14 September 2006

Hampton Residence -- ENDANGERED

project: Hampton Residence
location: 1751 Laclede Station Road, Richmond Heights, Missouri
architect: Harris Armstrong
client: Dr. Henry E. Hampton
date: 1941
condition: in imminent danger of demolition

This home is included in a large parcel of land the city has slated for demolition to be cleared for commercial development. Although arguments were made by Architectural Historian Esley Hamilton and others regarding the significance of the house (architecturally as well as historically), the city has decided to proceed with condemnation.

Following is excerpted from the article by Esley Hamilton entitled "Harris Armstrong and Dr. Henry Hampton: An Historic Architect-Client Relationship," St. Louis Chapter Society of Architectural Historians NewsLetter, Summer 2006:

"Once again, an important landmark of Modern architecture faces demolition, this time at the hands of the City of Richmond Heights, which has included [it] in a TIF-financed redevelopment project. The house [which] is [located] at 1751 Laclede Station Road (at the northwest corner of Bruno) was designed for Dr. Henry E. Hampton by Harris Armstrong in 1941. Armstrong was the first architect in St. Louis to work in a consistently modern style, and he is recognized as one of the greats of St. Louis architecture. Several of his buildings are already listed in the National Register of Historic Places, including the Shanley Building at Maryland and Bemiston in Clayton.

Several of Armstrong's early clients were prominent physicians, including Neville Grant, Evarts Graham, and Leo Shanley himself. Dr. Hampton was a highly respected physician and surgeon, but he was also and African-American who played an outstanding role in the civic life of the St. Louis region. He was the first medical director at the Homer G. Phillips Hospital from 1937 to 1941. In 1949, he became a member of the board of freeholders which wrote the present county charter, and in 1952, he played a similar role in the creation of the Metropolitan Sewer District. As a patron of modern architecture, he was also a pioneer, commissioning two medical office buildings from Harris Armstrong in addition to this house. The first one, at 2328 Market was built in 1941 but demolished as part of the Mill Creek Urban Renewal Project. The second, at the northeast corner of Jefferson and Pine, replaced it in 1962. That building [was recently sold as of August 2006 and is slated for renovation.]

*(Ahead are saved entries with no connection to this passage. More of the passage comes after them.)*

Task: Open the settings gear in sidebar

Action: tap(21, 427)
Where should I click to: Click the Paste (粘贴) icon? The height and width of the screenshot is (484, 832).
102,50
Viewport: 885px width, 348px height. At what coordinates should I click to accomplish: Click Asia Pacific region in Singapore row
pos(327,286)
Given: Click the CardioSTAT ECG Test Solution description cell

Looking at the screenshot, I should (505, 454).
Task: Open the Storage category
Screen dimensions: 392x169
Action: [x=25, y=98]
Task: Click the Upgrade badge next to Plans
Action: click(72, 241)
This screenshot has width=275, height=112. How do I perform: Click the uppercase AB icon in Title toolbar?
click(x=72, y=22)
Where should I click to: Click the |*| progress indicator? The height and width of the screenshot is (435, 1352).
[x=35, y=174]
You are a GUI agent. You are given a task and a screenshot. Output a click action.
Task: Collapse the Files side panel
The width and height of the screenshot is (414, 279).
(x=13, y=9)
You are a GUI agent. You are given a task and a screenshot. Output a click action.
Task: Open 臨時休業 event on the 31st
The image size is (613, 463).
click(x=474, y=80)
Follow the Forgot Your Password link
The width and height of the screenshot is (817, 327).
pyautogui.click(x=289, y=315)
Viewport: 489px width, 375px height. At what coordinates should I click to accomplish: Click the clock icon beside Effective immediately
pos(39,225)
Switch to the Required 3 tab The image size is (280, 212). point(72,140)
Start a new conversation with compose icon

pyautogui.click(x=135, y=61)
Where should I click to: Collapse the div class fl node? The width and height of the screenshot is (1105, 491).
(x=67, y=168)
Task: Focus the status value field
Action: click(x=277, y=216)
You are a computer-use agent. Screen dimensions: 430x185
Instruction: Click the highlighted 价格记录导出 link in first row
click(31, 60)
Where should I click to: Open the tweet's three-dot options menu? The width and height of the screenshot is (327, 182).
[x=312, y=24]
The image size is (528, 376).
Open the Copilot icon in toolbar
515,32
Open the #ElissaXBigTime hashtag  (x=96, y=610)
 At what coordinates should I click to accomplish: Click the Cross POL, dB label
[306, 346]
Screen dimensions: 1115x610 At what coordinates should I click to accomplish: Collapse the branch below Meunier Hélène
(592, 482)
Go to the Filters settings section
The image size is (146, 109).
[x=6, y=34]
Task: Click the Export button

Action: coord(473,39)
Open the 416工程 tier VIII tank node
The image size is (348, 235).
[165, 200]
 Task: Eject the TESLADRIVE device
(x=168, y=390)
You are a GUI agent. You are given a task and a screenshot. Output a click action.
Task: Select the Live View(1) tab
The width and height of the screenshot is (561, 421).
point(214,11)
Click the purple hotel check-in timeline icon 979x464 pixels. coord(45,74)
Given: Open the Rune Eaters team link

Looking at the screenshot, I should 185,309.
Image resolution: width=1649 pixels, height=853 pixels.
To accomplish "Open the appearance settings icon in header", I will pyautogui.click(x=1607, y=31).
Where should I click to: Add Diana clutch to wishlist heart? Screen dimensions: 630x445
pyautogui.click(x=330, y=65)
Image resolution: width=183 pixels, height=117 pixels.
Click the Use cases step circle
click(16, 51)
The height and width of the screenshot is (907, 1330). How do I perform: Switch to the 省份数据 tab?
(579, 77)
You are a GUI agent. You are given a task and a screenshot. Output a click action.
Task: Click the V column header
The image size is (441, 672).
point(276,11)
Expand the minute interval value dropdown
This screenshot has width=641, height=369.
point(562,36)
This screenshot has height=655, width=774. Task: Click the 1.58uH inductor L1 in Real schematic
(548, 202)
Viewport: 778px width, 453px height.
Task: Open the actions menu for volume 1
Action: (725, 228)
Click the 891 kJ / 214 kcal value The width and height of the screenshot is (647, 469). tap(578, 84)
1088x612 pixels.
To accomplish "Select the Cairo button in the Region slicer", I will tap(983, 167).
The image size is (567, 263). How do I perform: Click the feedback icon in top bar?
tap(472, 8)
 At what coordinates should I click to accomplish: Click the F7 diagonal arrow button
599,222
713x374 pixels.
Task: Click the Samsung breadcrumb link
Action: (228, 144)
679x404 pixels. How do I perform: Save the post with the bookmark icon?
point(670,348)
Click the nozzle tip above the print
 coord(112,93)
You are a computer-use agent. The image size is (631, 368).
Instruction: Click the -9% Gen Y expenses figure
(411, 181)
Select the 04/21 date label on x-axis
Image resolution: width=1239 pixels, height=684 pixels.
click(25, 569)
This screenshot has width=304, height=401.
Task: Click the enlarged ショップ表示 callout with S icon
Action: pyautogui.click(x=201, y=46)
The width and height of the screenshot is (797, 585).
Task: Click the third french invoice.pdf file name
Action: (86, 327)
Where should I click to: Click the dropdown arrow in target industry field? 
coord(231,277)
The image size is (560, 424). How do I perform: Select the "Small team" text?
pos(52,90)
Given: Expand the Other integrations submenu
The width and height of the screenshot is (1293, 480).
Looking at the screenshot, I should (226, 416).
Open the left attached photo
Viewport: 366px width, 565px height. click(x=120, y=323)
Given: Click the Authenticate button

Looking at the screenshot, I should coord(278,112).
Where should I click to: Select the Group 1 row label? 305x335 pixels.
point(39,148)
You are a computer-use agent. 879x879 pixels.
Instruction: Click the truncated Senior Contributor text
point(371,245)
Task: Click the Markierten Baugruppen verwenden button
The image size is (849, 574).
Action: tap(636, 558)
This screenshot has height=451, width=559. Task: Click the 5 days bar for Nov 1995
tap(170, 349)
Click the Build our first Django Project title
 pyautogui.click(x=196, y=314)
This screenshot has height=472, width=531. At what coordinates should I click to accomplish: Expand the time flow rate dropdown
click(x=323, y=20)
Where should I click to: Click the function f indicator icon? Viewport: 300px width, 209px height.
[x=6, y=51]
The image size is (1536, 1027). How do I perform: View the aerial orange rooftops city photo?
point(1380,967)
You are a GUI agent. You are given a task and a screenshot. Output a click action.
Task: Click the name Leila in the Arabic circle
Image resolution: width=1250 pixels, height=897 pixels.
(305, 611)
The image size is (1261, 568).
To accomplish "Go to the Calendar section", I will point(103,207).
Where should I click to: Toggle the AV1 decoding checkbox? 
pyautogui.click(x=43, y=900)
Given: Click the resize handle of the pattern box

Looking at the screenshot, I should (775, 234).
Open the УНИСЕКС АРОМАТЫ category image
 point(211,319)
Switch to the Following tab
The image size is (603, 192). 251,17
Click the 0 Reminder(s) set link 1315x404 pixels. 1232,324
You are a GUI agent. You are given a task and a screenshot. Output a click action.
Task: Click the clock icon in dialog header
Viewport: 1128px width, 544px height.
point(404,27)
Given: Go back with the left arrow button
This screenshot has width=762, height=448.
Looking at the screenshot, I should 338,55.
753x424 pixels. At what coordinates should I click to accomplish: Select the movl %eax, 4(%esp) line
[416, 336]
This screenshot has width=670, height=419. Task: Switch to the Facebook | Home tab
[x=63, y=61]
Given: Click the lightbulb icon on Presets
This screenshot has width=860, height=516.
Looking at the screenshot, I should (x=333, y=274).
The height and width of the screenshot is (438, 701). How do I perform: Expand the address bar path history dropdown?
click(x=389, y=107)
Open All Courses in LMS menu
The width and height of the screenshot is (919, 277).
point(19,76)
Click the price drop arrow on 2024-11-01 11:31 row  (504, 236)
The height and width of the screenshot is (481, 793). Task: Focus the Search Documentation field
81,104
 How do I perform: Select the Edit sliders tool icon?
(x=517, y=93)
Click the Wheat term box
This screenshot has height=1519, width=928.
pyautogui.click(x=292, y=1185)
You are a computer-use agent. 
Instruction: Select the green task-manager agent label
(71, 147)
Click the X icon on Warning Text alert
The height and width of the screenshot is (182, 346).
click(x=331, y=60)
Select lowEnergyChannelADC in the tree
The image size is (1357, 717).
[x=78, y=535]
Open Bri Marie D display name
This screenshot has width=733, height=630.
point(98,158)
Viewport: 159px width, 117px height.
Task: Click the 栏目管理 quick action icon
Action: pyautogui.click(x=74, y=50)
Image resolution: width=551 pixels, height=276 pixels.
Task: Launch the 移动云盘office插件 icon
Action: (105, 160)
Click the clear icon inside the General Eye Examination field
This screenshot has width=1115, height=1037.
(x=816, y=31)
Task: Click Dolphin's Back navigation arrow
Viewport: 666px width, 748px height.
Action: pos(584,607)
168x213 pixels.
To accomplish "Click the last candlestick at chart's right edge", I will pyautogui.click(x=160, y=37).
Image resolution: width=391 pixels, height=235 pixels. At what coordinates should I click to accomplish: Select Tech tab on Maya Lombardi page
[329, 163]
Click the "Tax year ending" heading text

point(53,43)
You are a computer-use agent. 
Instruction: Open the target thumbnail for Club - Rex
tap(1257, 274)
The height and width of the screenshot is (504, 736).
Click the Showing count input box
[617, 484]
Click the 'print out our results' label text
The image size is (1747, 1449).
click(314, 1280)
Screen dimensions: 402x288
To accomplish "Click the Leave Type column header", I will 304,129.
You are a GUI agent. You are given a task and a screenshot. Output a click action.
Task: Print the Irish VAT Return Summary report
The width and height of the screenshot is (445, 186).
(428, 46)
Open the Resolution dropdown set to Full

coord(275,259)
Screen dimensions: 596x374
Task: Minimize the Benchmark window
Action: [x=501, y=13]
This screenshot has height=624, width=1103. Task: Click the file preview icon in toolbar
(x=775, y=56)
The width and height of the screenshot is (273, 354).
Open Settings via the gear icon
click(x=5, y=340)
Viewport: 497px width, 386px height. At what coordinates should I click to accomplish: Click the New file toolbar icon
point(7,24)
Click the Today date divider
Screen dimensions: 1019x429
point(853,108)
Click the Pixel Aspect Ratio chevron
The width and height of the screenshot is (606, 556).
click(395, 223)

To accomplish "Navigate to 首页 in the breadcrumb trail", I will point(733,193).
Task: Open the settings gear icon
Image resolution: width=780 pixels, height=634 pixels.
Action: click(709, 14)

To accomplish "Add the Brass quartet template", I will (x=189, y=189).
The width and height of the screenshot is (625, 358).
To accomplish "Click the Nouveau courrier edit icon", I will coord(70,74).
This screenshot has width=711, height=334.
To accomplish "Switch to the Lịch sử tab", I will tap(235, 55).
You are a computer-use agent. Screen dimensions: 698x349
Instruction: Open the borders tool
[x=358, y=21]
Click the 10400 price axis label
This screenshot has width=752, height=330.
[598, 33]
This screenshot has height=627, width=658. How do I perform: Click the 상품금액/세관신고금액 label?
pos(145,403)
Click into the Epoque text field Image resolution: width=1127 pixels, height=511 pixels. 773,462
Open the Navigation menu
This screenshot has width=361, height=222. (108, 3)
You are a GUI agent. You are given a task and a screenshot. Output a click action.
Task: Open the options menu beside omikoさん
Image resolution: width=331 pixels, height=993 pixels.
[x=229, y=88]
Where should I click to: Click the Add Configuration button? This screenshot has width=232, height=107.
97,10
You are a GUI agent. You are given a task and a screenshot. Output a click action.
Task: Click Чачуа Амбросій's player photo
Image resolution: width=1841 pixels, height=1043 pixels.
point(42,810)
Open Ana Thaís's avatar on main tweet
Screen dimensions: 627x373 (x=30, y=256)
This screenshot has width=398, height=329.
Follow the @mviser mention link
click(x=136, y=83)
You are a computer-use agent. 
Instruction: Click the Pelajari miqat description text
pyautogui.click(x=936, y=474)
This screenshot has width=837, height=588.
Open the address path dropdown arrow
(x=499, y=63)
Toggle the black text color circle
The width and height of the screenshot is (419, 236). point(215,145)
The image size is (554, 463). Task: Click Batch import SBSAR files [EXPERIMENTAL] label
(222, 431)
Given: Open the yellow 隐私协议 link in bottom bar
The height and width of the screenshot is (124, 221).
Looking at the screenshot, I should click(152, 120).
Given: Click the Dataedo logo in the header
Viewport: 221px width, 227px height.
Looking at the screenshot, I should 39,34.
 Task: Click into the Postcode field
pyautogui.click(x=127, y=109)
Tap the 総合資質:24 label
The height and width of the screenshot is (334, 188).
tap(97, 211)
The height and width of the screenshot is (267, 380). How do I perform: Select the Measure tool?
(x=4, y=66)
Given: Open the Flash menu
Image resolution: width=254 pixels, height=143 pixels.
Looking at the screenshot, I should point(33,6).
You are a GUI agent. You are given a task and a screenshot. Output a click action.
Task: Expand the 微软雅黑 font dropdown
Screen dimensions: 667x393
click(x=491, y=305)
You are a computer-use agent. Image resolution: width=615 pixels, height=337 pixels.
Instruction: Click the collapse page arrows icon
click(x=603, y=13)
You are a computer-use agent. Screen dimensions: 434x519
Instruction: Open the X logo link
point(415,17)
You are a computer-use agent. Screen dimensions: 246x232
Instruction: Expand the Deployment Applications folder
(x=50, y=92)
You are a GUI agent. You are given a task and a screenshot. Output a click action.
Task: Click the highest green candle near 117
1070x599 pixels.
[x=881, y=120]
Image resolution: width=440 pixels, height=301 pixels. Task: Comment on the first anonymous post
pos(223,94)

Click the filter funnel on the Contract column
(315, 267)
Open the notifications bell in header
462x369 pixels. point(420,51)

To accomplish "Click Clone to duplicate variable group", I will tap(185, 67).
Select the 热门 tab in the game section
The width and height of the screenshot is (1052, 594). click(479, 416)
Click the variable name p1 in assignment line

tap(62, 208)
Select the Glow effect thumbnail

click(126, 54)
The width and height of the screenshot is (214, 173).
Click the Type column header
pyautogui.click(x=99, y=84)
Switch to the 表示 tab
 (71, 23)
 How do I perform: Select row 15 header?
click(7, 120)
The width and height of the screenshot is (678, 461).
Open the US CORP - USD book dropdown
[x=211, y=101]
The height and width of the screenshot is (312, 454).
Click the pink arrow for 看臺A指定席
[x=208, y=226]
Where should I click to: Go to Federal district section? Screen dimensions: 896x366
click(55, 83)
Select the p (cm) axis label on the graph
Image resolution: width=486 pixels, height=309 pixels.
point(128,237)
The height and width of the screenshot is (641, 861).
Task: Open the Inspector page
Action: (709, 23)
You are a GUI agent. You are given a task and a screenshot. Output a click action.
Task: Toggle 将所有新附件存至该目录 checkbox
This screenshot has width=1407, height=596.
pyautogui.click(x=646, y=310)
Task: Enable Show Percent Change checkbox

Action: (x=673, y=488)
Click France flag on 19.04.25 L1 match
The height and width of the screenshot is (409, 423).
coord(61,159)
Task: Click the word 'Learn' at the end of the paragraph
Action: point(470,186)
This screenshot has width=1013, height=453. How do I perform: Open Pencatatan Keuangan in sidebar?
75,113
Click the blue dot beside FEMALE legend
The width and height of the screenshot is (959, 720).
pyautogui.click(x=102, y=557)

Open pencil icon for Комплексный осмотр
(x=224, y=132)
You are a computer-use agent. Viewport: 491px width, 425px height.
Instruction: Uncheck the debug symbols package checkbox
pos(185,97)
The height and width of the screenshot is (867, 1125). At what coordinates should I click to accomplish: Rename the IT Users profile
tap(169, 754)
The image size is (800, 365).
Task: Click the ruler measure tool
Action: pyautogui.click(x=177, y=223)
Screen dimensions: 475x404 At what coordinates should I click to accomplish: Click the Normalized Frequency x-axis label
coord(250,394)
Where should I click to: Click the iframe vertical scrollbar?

Dr. Hampton's son Henry Junior grew up in Richmond Heights to become a visionary filmmaker who documented the history of the civil rights movement in the series Eyes on the Prize, which won more than twenty major awards. Following [Dr. Hampton's] his early death in 1998, Washington University established the Henry Hampton Collection as part of its film and media archive."

To see more recent photographs of this home, click here.

Photograph courtesy of the Harris Armstrong Archives, Special Collections, Washington University in Saint Louis.

1 comment:

  1. Did you say demolition? Why would someone demolish such a great architecture structure? Structure such as this should be preserve. If indeed, it concerns high cost of maintenance. It could might as well be preserved and use it as public utitlity like make it a small museum perhaps having vintage artworks.